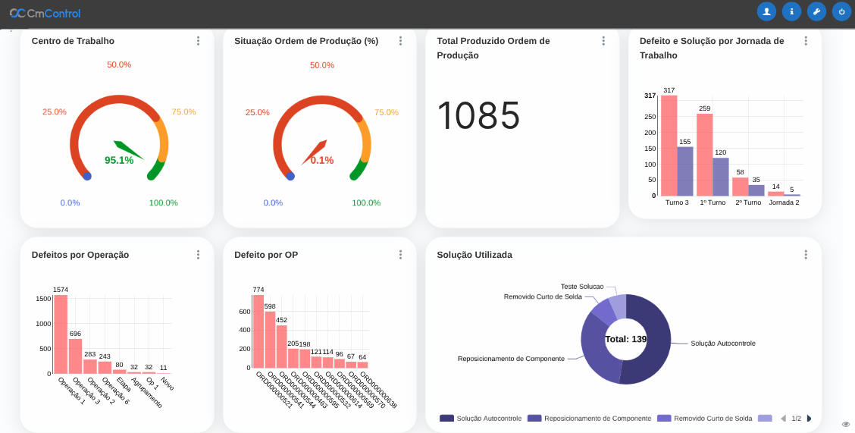Toggle Solução Autocontrole legend item

pyautogui.click(x=481, y=419)
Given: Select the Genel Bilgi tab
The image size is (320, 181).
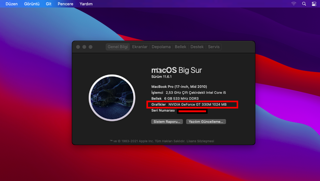Looking at the screenshot, I should pos(118,47).
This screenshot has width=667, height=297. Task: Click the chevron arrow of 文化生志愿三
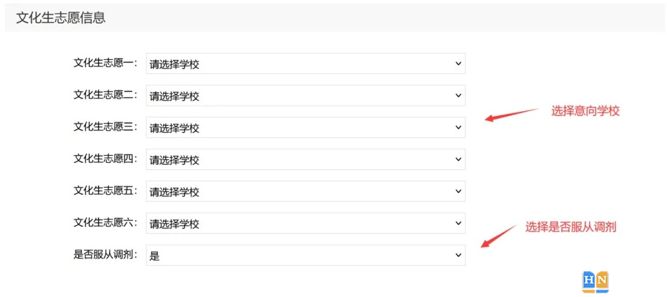pyautogui.click(x=458, y=127)
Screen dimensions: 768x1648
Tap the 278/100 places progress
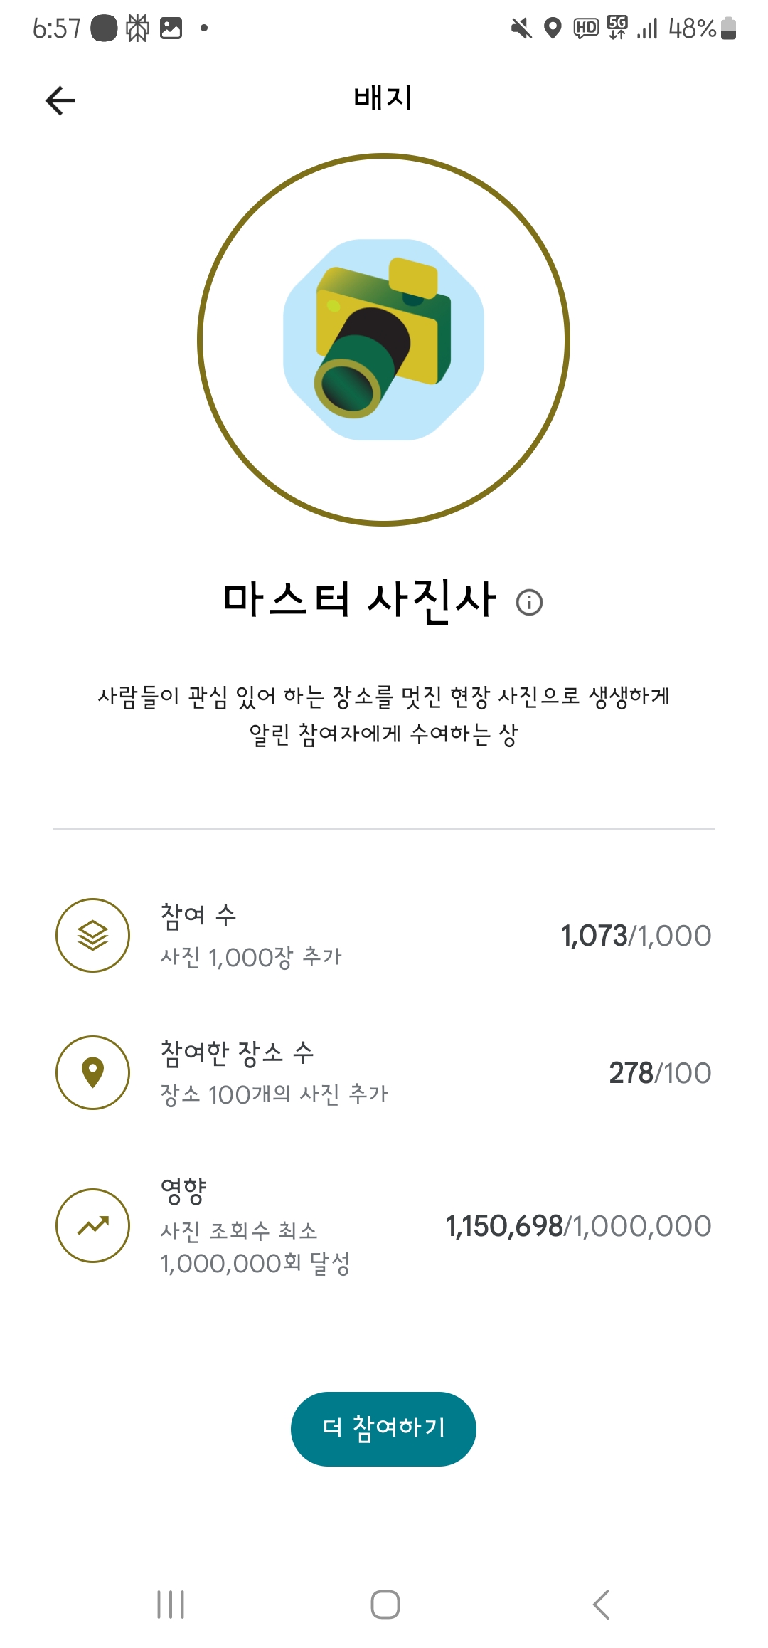pos(659,1073)
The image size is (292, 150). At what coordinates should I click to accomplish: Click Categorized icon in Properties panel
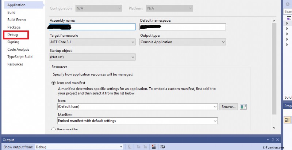pyautogui.click(x=287, y=120)

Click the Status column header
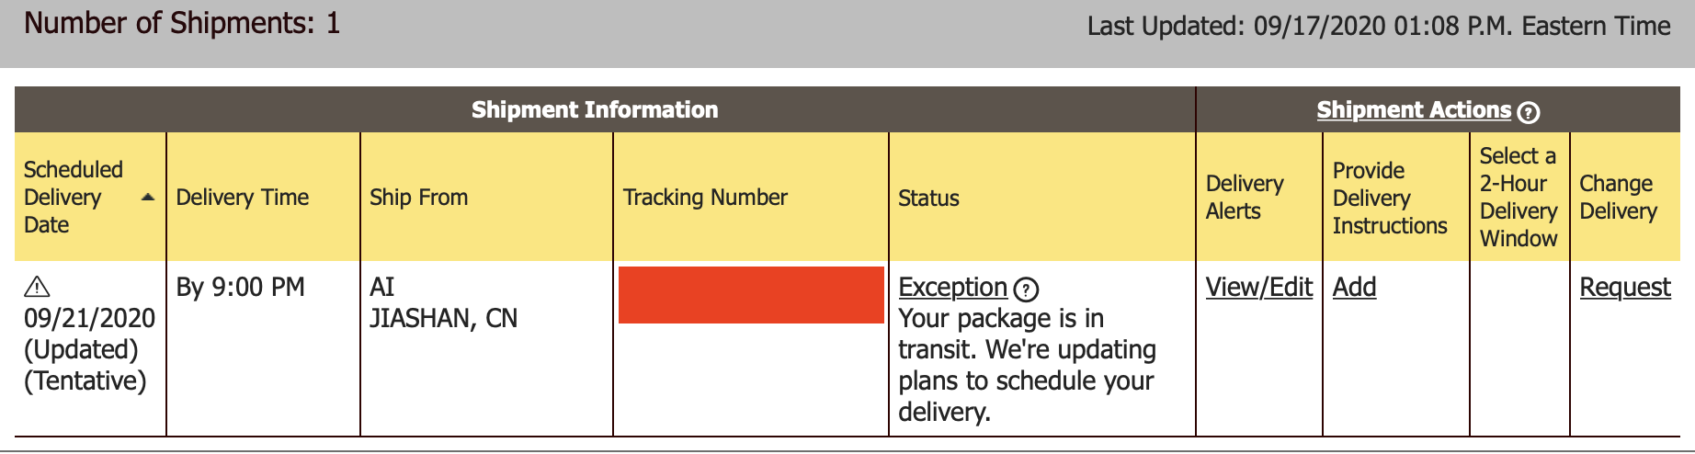click(1041, 197)
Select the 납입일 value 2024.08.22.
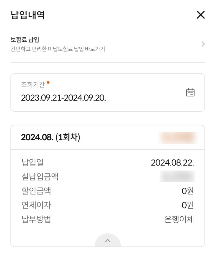 click(172, 162)
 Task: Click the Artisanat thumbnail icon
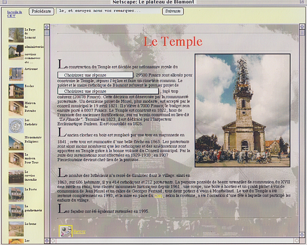coord(16,74)
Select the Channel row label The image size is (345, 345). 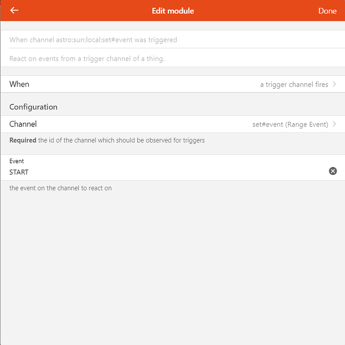[23, 124]
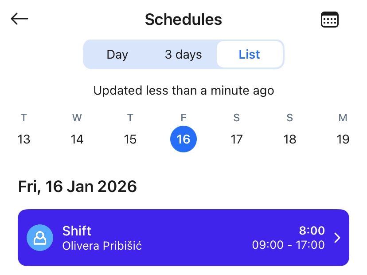Select date 13 under Tuesday

[24, 139]
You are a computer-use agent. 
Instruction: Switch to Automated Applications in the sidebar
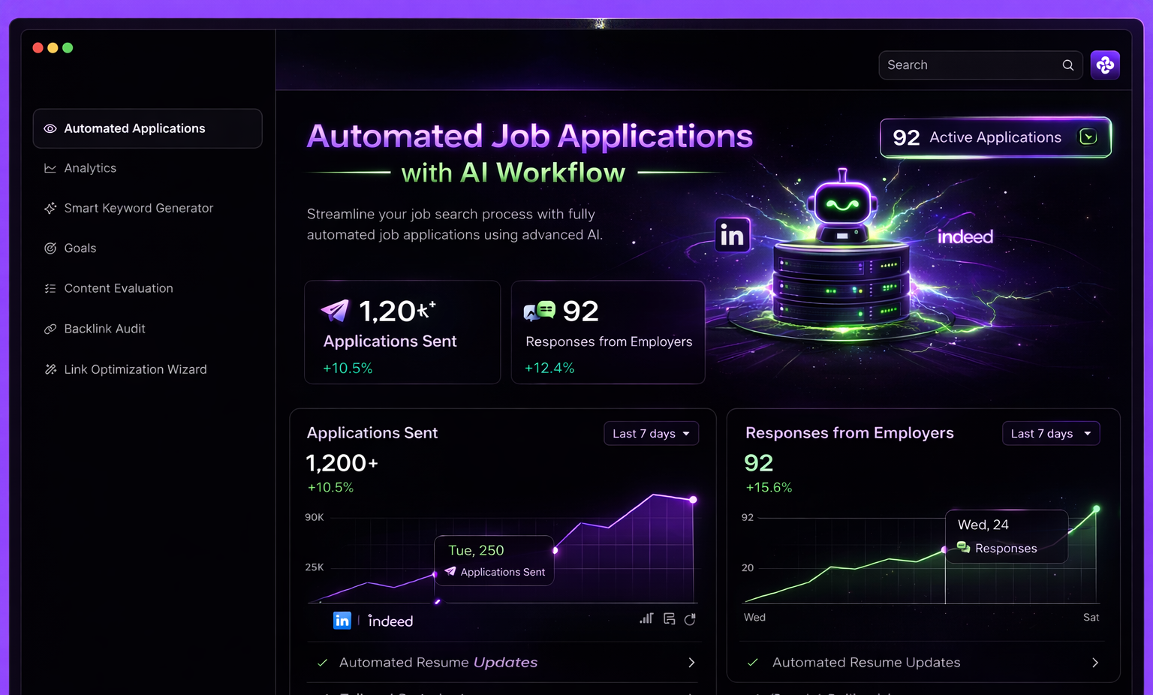point(135,128)
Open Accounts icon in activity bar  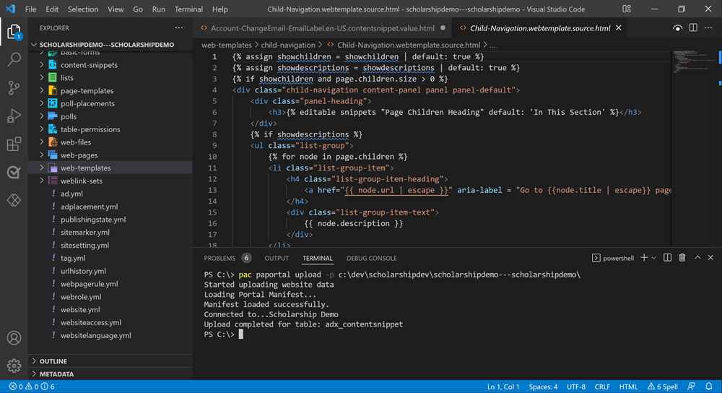click(14, 337)
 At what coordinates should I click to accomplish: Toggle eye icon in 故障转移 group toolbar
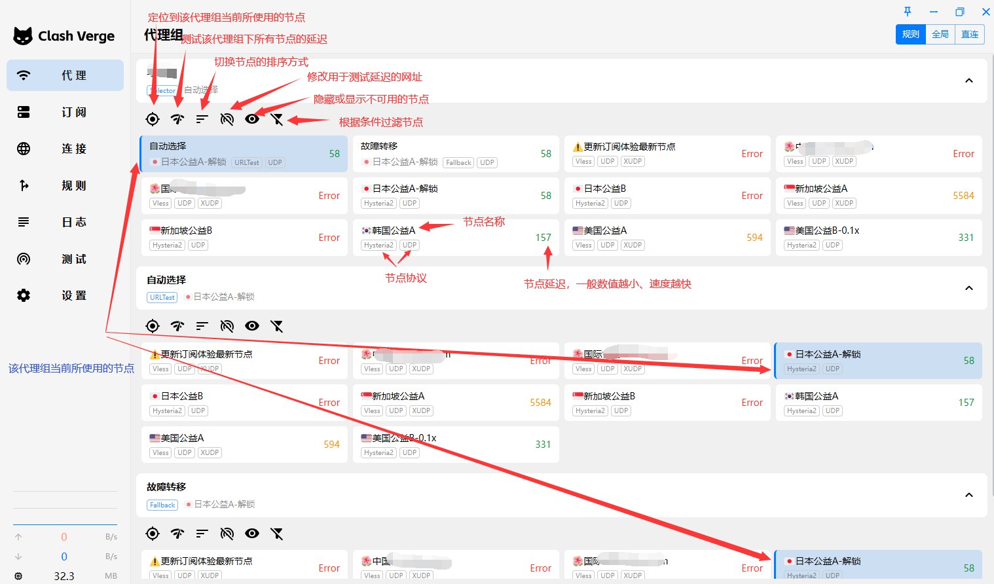252,534
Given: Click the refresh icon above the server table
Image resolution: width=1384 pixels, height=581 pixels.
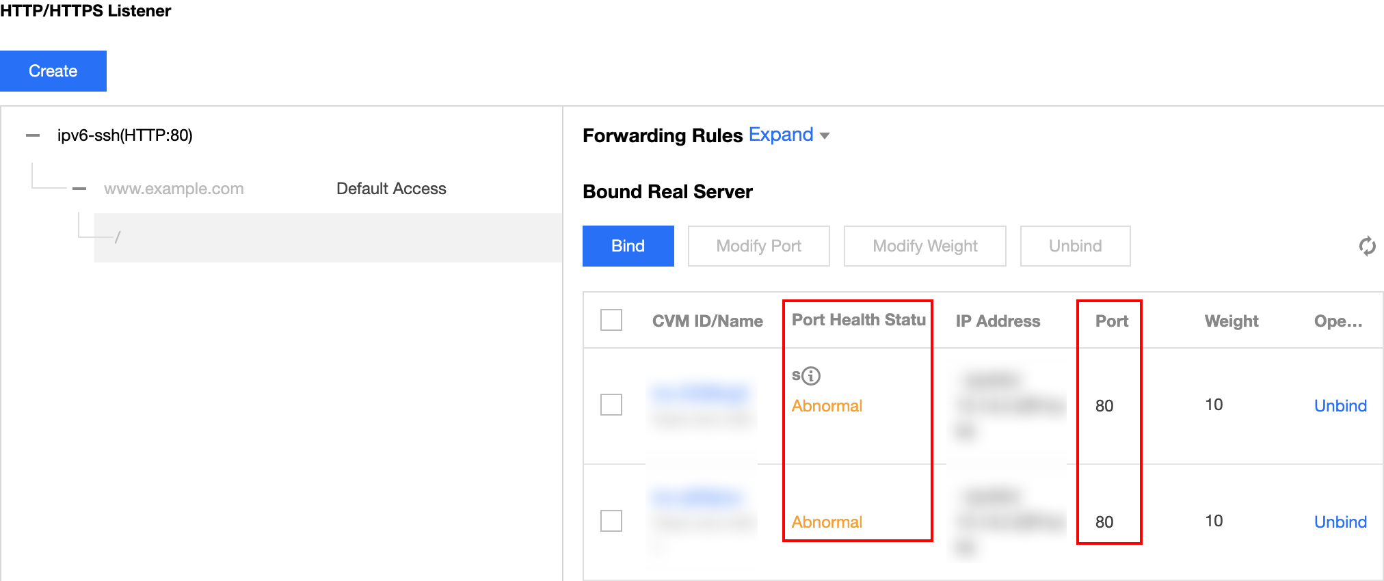Looking at the screenshot, I should (1367, 246).
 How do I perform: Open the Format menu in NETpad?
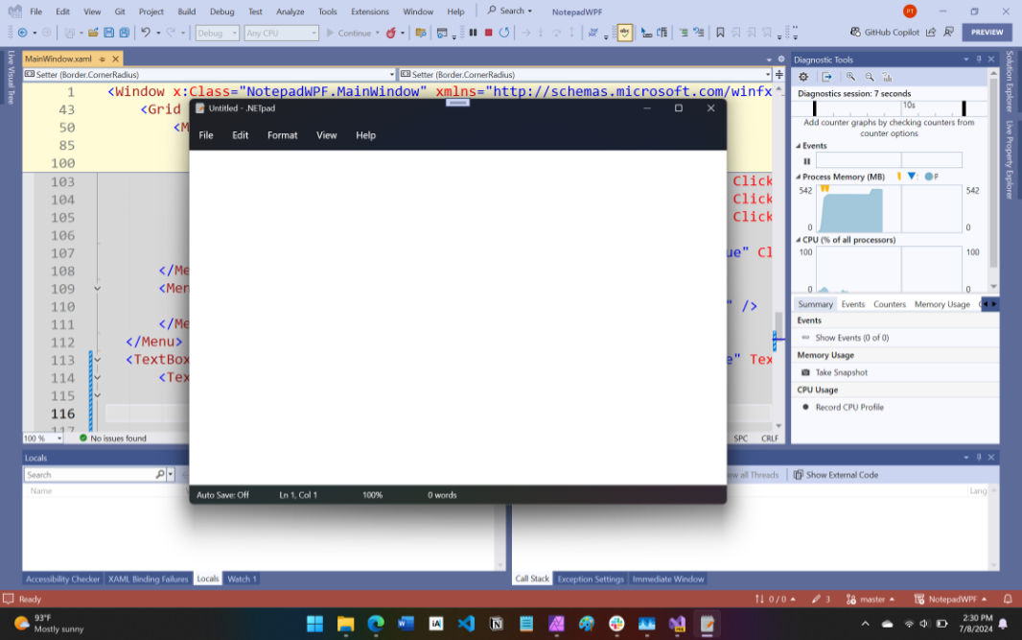pyautogui.click(x=282, y=135)
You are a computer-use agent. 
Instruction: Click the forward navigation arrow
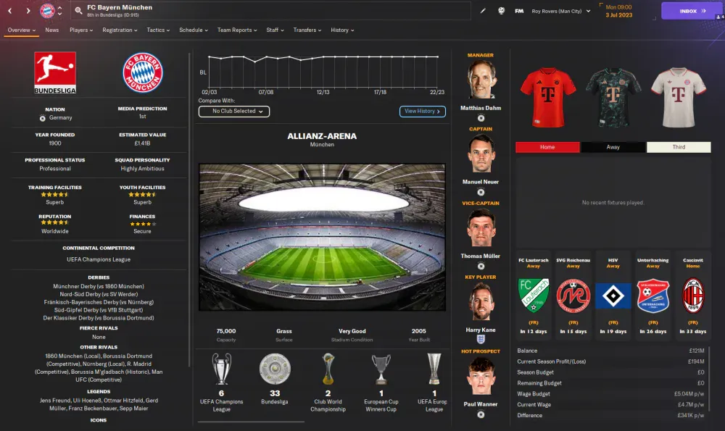[28, 11]
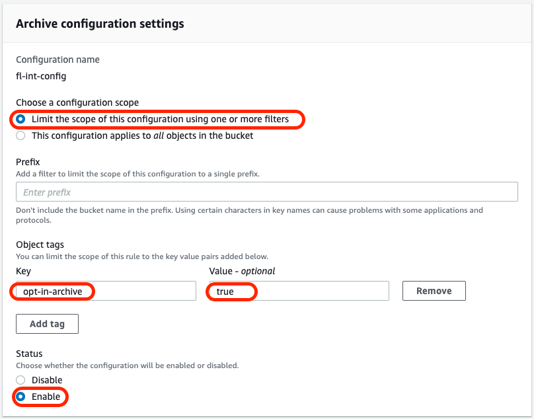Click the Value - optional column label
Screen dimensions: 534x419
[241, 271]
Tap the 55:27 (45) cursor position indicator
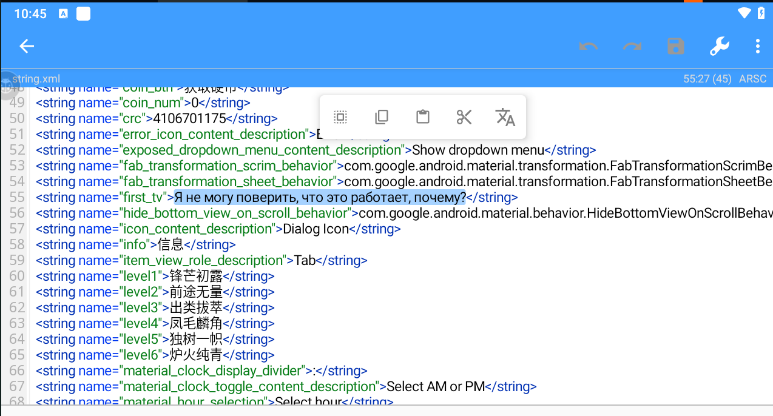Image resolution: width=773 pixels, height=416 pixels. pyautogui.click(x=707, y=79)
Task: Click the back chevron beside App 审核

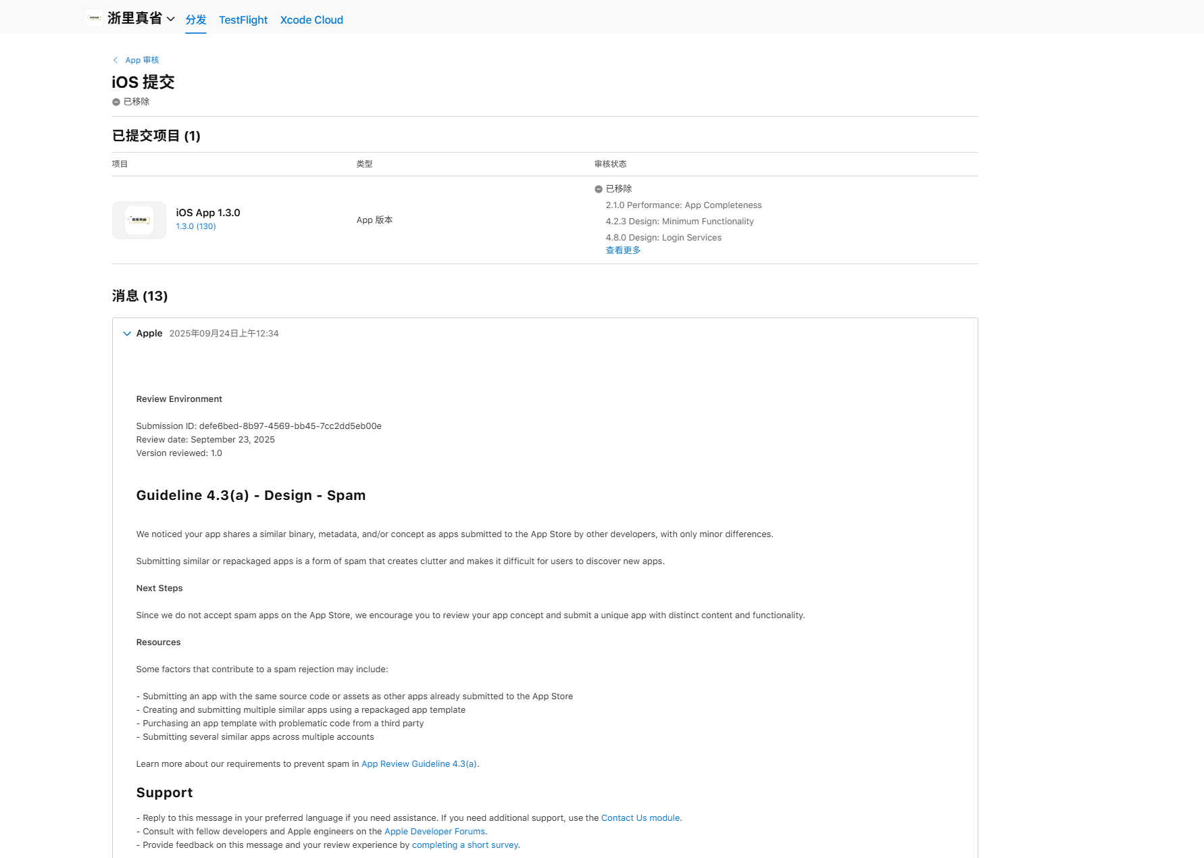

→ WHAT THIS TASK INVOLVES
Gather up, from the records above, each line where the word "Given" appears.

→ EXERCISE ANSWER
Given: Select the Genel Bilgi tab
Given: Click the refresh icon above the server table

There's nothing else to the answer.